The nagging suspicion was firmly quashed when we visited the man who sold London Bridge, Mr Ivan Luckin, at his Chorleywood home.
"Of course not" thundered Mr Luckin with the sort of authority you expect in a City man.
Capital from the sale of London Bridge earns the City's Bridge House Estates more that £200,000 a year, money which goes towards maintaining the City's four bridges.
Mr Luckin has been a member of the Common Council of the City of London since 1964 and for many years served on the Bridge House Estates Committee, now merged with the City Lands Committee.
"They all thought I was completely crazy when I suggest we should sell London Bridge when it needed replacing," recalled Mr Luckin with the relish of a successful entrepreneur.
Five weeks before the closing date, March 28, 1968, there had been lots of inquiries - but no firm offers. The idea looked like collapsing in fiasco.
"What kind of publicity would that have been for the proud City of London?" asked Mr Luckin.
He volunteered to go to the States himself. As a press conference at the British-American Chamber of Commerce in New York with 50 correspondents, the question he had been waiting for came almost at once: "The bridge was only built in 1832. It is not the bridge with houses on it, not the bridge of the nursery rhyme. What's so special about it?"
Mr Luckin told them: "London Bridge is not just a bridge. It is the heir to 2,000 years of history going back to the First Century AD, to the time of the Roman Londinium ..."
On April 15, McCulloch Oil Corporation of Los Angeles signed the contract for £1,029,000 at Guildhall in London.
The McCulloch Corporation knew what they were doing, too. London Bridge has put Lake Havasu City on the Lonn Colorado river, Arizona, firmly on the map!

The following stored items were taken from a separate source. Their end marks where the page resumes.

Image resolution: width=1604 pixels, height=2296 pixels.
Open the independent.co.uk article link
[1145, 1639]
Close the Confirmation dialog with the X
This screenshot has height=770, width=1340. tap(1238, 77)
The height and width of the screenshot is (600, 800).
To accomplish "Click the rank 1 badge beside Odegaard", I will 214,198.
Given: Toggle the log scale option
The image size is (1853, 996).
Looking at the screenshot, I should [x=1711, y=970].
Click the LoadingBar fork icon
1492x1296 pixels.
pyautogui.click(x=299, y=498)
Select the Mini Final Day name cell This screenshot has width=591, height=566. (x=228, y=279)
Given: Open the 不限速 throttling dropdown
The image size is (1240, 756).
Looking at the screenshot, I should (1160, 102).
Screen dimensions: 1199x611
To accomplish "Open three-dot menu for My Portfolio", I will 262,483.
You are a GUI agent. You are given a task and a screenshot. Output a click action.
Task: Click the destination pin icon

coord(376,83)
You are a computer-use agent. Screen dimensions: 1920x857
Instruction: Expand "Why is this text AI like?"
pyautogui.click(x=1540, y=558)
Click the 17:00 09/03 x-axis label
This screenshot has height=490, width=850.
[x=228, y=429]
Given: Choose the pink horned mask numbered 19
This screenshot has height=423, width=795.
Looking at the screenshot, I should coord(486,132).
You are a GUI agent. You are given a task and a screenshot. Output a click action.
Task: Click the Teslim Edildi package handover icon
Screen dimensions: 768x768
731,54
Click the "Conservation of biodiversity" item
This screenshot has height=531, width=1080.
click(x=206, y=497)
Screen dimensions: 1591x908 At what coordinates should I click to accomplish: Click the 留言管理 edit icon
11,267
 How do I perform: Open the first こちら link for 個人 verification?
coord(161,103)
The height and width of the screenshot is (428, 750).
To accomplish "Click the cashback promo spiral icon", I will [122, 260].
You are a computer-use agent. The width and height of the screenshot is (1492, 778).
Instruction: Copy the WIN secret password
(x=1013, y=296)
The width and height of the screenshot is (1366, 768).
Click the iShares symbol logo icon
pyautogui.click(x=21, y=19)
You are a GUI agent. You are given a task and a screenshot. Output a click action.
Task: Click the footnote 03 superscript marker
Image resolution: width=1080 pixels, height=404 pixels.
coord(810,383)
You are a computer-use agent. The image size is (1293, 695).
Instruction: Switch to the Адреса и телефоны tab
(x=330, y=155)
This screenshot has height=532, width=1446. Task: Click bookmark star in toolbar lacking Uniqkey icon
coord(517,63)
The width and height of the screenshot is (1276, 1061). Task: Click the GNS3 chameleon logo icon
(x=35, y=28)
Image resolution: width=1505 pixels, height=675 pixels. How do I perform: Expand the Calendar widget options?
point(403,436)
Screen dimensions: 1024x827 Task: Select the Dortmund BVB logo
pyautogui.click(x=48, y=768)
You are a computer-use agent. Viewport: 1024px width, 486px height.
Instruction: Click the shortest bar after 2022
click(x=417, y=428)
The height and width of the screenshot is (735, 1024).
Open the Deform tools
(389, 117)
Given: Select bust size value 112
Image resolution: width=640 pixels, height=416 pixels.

At the 10th annual London Bridge Day in Lake Havasu City two years ago, Ivan Luckin was the guest speaker an expression of the Americans' pleasure. His subject: How London Bridge Came to America.
As one of the mementoes of the whole enterprise, a miniature of London Bridge mounted on a piece of the original stonework - of which there was enough for a whole souvenir business to blossom! - stands on a shelf in his bachelor home in Chorleywood.